Above: My student ID at SUNY Purchase - note the ponytail hair and ambiguous attitude.

The bottom of the photo was mauled by a card swiper machine.

College opened me (as it does for many people) up to many types of music, and I came to see the beauty of each - jazz fell from its throne.

I dropped out of college after a year, however, due to general aimlessness, mediocre grades, and the gravity of my girlfriend, who would later become my wife in 1985. But before getting married I worked at construction for several years and had my own place. I learned great skills that have served me well over the years, and it felt very real and solid after the intense, unhinged party scene I had been immersed in at Purchase in 1981-82. During these post-Purchase years I tinkered with the guitar a bit but never got to the point of writing anything original. A few high school friends still in the upstate area had a band and I even played once with the bass player, who was at the time dating my girlfriend's sister, but I was embarrassed by my lack of guitar skills. I knew I would have to return to college, and did so in 1986 when my wife and I moved to Albany.

I enrolled at SUNY Albany without any particular idea of what I wanted to study, except that I was serious about excelling, unlike my year at Purchase, which seemed like a blurry dream to me. I found I was good with words. I suppose I knew that already since I read books and poetry since my teens, but some of the professors at SUNY Albany took notice of my ability to write and to see into others' writing in a unique way.

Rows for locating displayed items
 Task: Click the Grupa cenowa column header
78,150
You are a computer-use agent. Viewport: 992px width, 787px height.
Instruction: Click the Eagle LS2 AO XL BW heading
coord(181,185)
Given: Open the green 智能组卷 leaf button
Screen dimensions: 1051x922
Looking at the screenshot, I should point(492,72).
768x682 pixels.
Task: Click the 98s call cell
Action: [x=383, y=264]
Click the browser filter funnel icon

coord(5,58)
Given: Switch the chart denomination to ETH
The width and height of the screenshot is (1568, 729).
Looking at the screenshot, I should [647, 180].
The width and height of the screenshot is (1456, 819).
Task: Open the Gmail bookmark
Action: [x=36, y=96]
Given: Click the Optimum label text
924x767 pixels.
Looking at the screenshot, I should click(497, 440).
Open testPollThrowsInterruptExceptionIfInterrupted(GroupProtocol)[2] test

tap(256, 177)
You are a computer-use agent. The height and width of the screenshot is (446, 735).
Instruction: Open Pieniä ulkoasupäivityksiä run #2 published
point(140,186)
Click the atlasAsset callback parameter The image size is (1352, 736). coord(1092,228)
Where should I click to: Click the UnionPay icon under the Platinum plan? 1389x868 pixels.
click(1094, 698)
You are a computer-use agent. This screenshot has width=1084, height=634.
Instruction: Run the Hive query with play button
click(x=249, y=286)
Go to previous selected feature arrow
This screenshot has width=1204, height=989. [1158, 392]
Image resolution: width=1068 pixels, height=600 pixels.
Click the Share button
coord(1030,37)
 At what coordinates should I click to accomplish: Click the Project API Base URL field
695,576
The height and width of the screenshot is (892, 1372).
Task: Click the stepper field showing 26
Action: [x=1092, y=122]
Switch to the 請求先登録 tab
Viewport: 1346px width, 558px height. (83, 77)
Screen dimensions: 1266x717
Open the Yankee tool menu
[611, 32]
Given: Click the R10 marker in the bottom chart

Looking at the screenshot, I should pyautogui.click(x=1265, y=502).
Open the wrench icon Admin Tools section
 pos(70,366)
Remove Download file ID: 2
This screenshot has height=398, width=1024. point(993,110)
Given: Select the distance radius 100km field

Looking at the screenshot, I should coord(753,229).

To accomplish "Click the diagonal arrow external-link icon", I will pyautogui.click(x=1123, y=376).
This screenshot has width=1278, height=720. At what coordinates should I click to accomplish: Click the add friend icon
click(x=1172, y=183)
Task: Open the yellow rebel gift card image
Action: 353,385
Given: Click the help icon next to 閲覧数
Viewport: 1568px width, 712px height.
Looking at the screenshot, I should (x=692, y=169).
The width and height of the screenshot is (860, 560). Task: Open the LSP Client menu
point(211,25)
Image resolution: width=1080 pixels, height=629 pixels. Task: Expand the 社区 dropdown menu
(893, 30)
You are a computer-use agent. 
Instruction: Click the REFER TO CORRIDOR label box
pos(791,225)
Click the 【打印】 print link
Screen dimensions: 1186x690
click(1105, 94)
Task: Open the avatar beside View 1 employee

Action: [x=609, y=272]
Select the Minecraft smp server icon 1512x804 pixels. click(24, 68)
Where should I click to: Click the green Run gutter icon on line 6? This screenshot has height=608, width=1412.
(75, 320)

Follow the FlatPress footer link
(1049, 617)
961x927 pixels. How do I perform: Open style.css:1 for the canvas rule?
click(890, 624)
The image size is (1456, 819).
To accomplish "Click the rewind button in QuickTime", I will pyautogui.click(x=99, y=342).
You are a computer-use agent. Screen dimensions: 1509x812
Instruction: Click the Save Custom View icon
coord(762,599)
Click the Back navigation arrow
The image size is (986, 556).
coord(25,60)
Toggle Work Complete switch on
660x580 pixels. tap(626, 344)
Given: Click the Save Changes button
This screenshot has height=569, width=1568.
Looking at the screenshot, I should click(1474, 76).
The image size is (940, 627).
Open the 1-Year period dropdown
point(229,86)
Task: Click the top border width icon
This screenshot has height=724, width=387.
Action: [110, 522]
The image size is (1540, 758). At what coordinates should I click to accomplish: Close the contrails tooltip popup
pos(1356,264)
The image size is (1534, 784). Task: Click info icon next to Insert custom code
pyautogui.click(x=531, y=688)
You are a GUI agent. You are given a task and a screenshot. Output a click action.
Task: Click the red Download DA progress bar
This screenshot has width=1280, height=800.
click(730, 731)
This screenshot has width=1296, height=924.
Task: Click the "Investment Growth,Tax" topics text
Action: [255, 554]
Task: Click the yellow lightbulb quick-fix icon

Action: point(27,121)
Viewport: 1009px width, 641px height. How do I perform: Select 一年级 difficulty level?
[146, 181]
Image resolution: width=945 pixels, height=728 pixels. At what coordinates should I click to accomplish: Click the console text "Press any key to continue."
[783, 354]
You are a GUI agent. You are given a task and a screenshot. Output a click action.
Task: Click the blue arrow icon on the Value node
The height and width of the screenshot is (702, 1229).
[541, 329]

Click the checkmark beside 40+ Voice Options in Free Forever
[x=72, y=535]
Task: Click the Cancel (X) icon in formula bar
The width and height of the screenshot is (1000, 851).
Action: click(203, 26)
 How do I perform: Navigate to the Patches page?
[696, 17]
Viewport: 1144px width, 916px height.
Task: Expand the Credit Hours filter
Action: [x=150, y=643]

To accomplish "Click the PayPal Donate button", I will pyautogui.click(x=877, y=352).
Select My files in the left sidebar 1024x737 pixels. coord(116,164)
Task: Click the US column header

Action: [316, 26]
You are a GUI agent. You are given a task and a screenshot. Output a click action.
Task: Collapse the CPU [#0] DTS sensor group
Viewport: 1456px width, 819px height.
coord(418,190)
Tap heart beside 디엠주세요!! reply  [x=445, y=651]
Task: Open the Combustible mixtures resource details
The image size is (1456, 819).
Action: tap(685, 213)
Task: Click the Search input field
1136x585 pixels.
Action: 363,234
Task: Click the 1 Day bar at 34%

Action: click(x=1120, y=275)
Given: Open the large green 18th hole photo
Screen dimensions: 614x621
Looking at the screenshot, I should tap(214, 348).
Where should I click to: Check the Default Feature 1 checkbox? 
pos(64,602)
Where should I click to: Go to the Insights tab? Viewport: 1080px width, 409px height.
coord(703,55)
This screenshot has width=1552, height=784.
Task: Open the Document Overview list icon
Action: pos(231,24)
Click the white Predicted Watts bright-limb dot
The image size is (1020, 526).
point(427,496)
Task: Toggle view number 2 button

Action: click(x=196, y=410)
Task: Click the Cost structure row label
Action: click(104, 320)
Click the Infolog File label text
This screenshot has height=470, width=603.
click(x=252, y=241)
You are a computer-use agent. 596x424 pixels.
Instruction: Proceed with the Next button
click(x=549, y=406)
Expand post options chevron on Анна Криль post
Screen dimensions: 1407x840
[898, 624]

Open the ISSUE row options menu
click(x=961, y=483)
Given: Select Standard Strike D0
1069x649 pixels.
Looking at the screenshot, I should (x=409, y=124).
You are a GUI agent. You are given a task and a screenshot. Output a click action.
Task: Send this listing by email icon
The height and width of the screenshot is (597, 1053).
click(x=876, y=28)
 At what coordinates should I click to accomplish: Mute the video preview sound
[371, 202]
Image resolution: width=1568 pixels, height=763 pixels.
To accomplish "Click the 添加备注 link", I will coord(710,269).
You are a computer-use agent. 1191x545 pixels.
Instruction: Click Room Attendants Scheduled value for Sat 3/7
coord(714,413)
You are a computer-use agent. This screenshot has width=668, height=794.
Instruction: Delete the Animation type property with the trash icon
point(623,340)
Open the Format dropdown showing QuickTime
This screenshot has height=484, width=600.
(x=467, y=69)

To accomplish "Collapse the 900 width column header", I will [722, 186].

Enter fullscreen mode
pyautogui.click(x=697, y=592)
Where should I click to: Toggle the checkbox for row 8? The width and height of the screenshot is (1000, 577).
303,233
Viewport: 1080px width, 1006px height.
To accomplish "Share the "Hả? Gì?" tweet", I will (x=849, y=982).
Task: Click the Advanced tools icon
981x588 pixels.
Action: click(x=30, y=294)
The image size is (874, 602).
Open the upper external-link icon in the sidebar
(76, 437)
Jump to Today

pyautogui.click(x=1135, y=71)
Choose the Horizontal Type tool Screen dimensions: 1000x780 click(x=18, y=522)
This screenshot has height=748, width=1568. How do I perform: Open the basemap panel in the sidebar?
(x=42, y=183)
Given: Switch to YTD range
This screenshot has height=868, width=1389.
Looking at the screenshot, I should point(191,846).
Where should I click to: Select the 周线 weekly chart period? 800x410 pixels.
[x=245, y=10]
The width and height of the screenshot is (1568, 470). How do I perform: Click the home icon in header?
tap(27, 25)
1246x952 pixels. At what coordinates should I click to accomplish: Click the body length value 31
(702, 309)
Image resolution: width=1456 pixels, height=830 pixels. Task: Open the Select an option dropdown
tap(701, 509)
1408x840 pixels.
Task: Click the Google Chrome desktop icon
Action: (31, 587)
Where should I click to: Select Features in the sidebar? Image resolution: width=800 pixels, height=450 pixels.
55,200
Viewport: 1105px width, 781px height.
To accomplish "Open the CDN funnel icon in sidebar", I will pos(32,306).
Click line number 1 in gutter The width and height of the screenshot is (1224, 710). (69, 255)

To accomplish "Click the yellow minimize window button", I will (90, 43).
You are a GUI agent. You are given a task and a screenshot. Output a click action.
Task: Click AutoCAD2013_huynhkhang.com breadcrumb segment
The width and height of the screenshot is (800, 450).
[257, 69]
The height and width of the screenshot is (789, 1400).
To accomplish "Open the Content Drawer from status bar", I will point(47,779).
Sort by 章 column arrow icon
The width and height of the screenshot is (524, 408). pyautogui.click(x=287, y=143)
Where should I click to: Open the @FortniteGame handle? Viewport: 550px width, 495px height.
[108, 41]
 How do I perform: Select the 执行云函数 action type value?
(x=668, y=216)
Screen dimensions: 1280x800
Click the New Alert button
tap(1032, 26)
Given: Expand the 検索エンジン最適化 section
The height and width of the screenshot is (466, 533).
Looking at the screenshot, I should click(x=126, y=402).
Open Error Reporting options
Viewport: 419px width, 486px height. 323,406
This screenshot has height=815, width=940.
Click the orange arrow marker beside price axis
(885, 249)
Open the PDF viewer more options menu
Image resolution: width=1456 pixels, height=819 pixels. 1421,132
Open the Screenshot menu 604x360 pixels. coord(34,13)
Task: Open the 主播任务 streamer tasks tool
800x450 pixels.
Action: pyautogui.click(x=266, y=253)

Set of tasks.
1. Please change "Room Attendants" to "Housekeeping Staff" in the rows starting at the line containing "At what coordinates should I click to accomplish: Mute" and ending at the line containing "coord(714,413)", and write out only those lines with nothing else altered.
2. Write what comes next in the text about college years, picking up after its final sentence.
The text about college years and these rows have nothing to do with each other.

Responses by task.
1.
 At what coordinates should I click to accomplish: Mute the video preview sound
[371, 202]
Image resolution: width=1568 pixels, height=763 pixels.
To accomplish "Click the 添加备注 link", I will coord(710,269).
You are a computer-use agent. 1191x545 pixels.
Instruction: Click Housekeeping Staff Scheduled value for Sat 3/7
coord(714,413)

2.
So I majored in English and did quite well, and was accepted in the honors English program, which included an undergraduate thesis. I did mine on the prophetic voice in the poetry of William Blake and Allen Ginsberg. This was a major turning point for me, as I really threw myself into the thesis and ended up earning an award for it upon graduation in 1987. But the thing about the thesis is how the work changed me, in terms of how I looked at art in the world. Through the poetry of Blake and Ginsberg I came to a deeper understanding of how art organically arises and not only reflects the universe but also helps shape it. I was astounded by the ways in which their work pointed out the indisputable centrality of creativity and art - and the mystery of it. But more than that, I traced the common thread of prophetic tradition through their art and found that their voices overlapped in uncanny ways - that some of the archetypal characters in Blake's cosmology spoke in a very real way in Ginsberg's poetry as well. The "chance" parallels in Blake's work, for example, with the arts and sciences as we know them today, could not be "chance" at all - his poetry was describing existence at a more fundamental level - beyond our understanding, yet solid and a code ready to be solved. There is a continuity and an elevated level of knowledge or wisdom flowing through all poetry, and having discovered that through Blake and Ginsberg I felt a had glimpsed something higher, perhaps divine in art.

And that elevated wisdom, and not a New Agey hippie amorphous wisdom at all, is something I have striven to rekindle in my understanding and in my art ever since. Years later I actually met Allen Ginsberg, which was a tremendously important thing for me. It was a brief encounter, but full of possible portent...

...

Above: This is how Allen Ginsberg signed my copy of "Reality Sandwiches."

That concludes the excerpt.